** Directions for this task **
Starting at the line that contains "You are a computer-use agent. Screen dimensions: 1054x492" and ending after the line that contains "tap(26, 94)", reproduce those records with "Downvote" swapped for "Upvote" and nothing else changed.
---
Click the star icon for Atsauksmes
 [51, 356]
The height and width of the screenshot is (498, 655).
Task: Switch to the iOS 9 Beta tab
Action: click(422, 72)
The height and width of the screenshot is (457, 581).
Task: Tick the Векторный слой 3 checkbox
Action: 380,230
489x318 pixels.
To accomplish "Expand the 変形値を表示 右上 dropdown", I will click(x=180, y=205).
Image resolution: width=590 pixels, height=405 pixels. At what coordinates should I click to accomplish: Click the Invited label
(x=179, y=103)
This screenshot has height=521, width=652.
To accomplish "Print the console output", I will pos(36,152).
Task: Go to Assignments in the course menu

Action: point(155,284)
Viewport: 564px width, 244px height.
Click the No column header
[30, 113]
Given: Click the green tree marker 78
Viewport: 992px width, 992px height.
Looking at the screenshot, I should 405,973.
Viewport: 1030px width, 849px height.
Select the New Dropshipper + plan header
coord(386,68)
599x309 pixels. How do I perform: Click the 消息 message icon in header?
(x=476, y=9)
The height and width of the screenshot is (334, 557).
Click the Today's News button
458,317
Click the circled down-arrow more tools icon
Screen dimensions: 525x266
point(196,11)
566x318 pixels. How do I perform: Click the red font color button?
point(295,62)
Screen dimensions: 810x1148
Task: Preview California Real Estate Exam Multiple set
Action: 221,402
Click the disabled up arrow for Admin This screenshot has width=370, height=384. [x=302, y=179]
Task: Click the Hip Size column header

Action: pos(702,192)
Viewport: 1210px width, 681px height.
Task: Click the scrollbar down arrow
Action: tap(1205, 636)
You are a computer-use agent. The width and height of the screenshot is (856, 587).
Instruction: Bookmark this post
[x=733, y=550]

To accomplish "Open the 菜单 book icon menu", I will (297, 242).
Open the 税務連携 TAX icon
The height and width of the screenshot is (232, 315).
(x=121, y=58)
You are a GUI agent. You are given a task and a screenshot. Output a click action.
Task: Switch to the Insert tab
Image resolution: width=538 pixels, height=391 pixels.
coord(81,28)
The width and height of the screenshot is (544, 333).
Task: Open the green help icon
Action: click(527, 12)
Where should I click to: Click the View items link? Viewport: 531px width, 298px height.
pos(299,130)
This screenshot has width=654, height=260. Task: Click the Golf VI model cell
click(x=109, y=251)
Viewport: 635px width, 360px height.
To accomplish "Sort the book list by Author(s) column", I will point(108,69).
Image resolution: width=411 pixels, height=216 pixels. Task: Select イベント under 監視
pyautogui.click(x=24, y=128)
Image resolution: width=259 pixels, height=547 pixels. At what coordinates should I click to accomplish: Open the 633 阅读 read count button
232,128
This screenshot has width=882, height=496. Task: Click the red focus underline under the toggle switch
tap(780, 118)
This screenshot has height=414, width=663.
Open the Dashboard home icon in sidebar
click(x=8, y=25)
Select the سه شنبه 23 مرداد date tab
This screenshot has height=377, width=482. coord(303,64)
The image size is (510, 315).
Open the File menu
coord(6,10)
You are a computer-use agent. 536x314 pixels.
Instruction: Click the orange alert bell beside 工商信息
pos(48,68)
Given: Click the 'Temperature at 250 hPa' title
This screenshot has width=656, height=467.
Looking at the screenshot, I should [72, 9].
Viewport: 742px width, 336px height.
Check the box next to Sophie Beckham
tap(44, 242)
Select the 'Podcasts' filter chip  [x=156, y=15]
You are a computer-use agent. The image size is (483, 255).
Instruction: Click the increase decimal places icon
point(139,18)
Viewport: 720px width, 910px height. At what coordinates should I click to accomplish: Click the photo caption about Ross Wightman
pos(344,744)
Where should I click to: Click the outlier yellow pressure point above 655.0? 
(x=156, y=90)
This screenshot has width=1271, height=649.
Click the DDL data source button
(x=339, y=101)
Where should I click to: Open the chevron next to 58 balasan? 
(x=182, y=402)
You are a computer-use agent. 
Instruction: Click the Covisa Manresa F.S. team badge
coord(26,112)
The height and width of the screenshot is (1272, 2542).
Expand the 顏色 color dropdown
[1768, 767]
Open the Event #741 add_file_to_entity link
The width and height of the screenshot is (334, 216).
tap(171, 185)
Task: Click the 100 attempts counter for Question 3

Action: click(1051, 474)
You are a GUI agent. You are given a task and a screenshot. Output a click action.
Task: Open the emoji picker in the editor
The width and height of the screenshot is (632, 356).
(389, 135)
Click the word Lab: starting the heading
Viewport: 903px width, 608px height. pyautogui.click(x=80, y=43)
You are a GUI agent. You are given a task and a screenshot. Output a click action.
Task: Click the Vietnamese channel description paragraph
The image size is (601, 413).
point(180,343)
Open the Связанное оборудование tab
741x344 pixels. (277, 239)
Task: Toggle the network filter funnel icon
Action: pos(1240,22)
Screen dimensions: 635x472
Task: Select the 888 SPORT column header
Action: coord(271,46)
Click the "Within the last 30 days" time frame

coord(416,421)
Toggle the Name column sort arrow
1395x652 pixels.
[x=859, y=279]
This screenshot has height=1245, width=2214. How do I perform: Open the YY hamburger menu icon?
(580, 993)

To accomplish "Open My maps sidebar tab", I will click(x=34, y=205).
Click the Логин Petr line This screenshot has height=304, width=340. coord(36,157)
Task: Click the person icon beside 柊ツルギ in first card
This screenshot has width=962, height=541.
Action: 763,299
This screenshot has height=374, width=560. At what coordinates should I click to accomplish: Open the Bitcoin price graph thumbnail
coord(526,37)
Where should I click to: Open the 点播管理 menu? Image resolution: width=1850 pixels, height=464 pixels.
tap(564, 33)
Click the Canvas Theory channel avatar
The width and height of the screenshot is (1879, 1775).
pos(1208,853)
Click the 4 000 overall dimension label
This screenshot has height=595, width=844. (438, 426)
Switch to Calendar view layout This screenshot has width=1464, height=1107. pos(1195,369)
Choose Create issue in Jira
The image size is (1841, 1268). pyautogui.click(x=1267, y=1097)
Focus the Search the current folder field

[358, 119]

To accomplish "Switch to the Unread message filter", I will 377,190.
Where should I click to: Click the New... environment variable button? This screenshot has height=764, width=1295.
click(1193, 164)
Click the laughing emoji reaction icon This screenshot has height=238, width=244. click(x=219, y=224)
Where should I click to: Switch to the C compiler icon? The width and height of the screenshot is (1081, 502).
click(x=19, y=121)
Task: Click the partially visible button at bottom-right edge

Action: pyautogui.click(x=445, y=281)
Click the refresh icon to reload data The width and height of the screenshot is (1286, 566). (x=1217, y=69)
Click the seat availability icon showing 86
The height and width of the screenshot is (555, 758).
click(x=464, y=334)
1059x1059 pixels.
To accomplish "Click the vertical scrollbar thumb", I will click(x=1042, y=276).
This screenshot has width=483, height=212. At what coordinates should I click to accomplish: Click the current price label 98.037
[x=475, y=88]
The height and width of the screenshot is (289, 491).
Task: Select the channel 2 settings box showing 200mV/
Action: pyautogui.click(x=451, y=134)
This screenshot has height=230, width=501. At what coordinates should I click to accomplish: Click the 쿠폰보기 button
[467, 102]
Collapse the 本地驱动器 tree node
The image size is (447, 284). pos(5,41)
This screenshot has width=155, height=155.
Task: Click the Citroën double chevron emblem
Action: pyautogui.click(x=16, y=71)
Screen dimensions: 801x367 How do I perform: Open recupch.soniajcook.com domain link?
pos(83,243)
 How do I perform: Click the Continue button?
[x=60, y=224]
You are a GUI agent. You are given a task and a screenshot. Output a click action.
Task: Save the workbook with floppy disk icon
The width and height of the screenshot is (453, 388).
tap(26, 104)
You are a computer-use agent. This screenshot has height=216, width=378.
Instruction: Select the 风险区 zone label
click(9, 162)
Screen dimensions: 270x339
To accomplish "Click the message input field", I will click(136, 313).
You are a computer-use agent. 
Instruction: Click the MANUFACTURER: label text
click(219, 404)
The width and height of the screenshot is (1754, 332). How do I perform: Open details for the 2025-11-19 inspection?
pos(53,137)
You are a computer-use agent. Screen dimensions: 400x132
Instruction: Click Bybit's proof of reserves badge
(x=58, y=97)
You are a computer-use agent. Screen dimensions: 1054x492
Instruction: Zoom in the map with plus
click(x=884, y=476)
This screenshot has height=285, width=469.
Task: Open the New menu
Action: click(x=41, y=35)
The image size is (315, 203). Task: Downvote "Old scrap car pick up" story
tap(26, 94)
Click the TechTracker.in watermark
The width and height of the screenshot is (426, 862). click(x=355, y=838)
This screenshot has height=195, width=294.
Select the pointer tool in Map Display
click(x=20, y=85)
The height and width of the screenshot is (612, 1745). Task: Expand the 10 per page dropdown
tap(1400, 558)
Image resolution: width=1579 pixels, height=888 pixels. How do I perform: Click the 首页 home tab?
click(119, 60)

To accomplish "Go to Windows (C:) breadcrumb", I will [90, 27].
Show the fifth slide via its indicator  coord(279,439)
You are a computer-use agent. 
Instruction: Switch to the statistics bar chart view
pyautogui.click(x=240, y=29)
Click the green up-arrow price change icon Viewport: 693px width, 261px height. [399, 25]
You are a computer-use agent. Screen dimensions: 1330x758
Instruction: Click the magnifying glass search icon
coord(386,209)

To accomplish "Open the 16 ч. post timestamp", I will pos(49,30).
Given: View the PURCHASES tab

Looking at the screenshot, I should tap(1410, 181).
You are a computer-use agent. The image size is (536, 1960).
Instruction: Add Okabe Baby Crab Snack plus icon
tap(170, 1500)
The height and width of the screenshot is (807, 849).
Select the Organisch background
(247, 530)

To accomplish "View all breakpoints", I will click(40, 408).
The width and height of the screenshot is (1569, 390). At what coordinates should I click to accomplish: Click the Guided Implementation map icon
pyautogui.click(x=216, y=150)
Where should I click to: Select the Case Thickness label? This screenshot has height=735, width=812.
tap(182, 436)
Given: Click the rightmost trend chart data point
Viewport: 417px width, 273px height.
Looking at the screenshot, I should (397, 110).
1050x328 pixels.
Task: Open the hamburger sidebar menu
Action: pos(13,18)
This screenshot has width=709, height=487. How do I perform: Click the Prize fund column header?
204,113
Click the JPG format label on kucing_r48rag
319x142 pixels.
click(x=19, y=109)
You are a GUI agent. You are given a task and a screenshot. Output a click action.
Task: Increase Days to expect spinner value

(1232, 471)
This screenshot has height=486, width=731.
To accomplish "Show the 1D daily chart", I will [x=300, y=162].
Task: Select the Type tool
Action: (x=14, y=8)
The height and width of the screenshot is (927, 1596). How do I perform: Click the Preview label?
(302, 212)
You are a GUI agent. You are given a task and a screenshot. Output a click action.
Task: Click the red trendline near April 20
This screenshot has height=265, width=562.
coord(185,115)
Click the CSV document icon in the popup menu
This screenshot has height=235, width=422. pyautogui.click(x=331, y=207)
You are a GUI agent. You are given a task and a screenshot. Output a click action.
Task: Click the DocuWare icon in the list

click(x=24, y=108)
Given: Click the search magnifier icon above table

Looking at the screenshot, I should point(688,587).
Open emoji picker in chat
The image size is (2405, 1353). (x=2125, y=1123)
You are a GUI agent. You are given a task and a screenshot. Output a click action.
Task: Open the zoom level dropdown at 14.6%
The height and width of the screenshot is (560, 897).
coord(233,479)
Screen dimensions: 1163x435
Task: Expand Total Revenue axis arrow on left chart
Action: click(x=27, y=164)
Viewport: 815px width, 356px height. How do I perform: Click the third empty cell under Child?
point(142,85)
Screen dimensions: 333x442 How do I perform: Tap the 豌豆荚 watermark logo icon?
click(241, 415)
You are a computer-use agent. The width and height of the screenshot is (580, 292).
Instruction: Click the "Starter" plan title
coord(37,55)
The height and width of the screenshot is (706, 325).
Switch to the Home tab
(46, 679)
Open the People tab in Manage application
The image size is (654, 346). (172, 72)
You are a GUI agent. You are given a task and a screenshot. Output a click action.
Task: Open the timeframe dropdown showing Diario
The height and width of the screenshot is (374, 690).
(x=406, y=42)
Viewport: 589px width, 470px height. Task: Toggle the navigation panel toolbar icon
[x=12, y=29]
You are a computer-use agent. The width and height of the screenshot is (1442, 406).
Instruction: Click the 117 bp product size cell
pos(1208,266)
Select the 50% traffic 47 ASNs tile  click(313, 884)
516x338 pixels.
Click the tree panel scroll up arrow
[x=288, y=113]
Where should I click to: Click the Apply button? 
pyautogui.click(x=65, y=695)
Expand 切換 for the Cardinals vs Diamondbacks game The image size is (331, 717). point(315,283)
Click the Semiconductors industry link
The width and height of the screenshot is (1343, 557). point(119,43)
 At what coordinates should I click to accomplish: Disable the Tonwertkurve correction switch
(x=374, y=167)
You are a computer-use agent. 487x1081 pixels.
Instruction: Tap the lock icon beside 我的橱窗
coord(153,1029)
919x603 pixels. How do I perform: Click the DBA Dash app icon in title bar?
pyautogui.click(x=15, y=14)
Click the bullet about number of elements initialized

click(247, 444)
---
** Result of the task **
You are a computer-use agent. Screen dimensions: 1054x492
Instruction: Zoom in the map with plus
click(x=884, y=476)
This screenshot has height=285, width=469.
Task: Open the New menu
Action: click(x=41, y=35)
The image size is (315, 203). Task: Upvote "Old scrap car pick up" story
tap(26, 94)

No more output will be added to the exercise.